More recently, on March 19, Senator Larry Craig, with the support of a majority of the Senate, introduced the bi-partisan Protection of Lawful Commerce in Arms Act. This legislation and its companion bill in the House of Representative would ban municipal lawsuits against gun manufacturers nationwide.

Gun control activists, mayors and trial lawyers complain that federal legislation banning gun lawsuits usurps local authority. Their claim lacks merit.

The question is, why is federal intervention needed, and why now?

The answer to the latter question is that in California Governor Gray Davis signed legislation explicitly allowing lawsuits against gun makers. Ironically, Davis signed the bill on September 25, 2002, the very day that the H.R. 2037 was passed out of committee. Because the firearm industry is relatively small – less than $200 million in total profit for the entire industry in 1999 – one substantial verdict against manufacturers could bankrupt the entire industry. In California, that has now become a real possibility.

In addition, though every trial court that has heard the municipal lawsuits thus far have thrown them out in whole or part, appellate courts in three states overturned the lower courts' verdicts and allowed the suits to go forward. The appellate judges in these jurisdictions are evidently more inclined than their trial court brethren to preempt the legitimate role of the legislature and make law, rather than uphold precedent and traditional common law principles of tort in the area of firearms policy.

Federal intervention is merited for a number of reasons. These lawsuits are an attempt to circumvent the will of the majority as expressed through the legislature with the determinations of the judiciary. Several of the mayors and district attorney's have admitted as much by stating that the lawsuits are not really about money but rather about changing the way the firearm industry does business. Shaping an industry's business practices is regulation pure and simple – and regulation is the proper province of the legislature.

In addition, each Congressman swears to uphold the Constitution of the United States, and this bill is a step in satisfying that pledge. How so? The Second Amendment to the Constitution guarantees the individual's "right to keep and bear arms." However, as mentioned above, the firearms industry is relatively small. These lawsuits have already helped push two companies into bankruptcy. If the industry as a whole is forced into bankruptcy, the "the right to keep and bear arms," becomes academic.

Though firearms, if well maintained, have long product lifespans, every gun in regular use will wear out over time. With no new guns on the market, the right to keep and bear arms will become a right in name only. Even if some gun manufacturers remain, the prices for firearms will be so high that owning guns will be a right reserved, in fact if not in theory, for the relatively wealthy.

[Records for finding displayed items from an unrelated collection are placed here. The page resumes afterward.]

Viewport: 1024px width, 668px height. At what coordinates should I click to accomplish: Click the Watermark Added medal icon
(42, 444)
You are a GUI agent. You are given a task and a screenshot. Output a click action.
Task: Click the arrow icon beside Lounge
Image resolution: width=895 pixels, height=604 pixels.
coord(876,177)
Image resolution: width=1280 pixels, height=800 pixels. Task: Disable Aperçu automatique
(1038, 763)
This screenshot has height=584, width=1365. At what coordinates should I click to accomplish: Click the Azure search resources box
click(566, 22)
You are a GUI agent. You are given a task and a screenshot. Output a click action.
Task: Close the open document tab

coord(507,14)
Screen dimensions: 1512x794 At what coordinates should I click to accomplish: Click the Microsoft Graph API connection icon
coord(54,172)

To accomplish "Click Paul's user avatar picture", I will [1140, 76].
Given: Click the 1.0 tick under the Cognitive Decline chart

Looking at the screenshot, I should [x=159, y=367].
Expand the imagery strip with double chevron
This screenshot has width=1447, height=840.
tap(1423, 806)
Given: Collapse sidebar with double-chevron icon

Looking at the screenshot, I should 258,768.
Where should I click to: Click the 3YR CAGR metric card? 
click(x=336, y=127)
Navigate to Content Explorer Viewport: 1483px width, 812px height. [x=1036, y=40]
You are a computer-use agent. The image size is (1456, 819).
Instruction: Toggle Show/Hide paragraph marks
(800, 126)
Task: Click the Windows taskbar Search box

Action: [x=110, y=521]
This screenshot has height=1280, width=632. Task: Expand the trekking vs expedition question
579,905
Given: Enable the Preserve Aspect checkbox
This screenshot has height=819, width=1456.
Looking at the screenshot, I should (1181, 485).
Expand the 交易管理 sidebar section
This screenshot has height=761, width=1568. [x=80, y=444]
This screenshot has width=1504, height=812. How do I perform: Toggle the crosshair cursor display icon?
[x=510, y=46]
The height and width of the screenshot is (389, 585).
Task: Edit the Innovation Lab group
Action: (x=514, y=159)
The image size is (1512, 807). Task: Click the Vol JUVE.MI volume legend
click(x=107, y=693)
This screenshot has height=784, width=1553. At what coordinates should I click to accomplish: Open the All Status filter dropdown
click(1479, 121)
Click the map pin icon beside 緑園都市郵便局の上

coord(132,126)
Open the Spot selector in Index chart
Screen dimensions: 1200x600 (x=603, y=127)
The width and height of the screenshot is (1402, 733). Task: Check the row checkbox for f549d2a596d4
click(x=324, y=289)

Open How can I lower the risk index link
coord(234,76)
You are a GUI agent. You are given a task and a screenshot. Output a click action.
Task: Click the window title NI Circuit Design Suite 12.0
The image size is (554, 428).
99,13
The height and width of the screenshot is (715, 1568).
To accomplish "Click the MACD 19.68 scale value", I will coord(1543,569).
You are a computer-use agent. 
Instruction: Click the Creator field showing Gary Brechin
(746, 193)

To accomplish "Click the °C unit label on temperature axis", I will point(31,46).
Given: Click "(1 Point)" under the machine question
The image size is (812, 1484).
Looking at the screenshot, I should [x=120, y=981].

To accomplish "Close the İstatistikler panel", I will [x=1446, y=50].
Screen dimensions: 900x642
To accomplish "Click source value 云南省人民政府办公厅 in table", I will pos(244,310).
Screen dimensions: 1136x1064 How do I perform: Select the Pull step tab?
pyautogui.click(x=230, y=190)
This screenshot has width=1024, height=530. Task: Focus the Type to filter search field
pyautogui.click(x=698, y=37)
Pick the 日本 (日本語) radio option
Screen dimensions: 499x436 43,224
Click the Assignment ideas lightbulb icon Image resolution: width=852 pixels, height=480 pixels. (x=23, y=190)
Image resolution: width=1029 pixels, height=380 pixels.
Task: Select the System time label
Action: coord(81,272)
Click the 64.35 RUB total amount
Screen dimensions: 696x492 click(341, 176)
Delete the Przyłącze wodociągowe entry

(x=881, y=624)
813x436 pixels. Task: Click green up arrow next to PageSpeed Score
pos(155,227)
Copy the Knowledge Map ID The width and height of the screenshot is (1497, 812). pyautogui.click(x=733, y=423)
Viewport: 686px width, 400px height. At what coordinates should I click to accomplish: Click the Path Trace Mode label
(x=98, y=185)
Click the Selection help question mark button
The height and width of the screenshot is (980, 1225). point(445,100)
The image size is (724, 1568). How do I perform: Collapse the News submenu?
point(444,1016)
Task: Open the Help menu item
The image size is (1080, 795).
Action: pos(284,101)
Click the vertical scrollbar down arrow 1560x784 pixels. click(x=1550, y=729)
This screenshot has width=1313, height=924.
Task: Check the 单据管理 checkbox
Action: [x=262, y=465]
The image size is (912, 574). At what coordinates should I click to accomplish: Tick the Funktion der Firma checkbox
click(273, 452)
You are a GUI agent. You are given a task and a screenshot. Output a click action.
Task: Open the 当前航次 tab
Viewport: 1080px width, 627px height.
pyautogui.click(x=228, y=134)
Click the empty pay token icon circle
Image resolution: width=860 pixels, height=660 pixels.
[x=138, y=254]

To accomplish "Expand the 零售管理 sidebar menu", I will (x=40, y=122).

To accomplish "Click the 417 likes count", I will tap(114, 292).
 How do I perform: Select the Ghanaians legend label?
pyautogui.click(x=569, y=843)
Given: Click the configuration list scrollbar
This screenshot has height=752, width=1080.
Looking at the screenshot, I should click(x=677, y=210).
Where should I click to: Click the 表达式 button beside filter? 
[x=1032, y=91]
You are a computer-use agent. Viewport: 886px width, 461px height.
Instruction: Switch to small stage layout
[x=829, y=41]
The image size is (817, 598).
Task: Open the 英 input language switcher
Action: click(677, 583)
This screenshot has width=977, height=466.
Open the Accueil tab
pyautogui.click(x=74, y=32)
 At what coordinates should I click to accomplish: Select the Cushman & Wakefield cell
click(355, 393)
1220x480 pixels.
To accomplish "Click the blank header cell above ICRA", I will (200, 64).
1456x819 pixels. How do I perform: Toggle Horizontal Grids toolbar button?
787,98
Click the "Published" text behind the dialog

Senator Craig's bill also reemphasizes that Congress alone was delegated the power to regulate interstate commerce. Make no mistake, this is about interstate commerce. A substantial judgement against the firearm industry in a state that lacks a law prohibiting lawsuits against the firearm industry, would have the effect of regulating or ending firearms manufacturing and sales in states with such a ban.

When commercial regulations, whether created by the legislature or created de novo in the courts, in one state significantly affect commerce in other states, Congress has legitimate oversight authority in the situation. This is Congress's job, its time for them to get to it.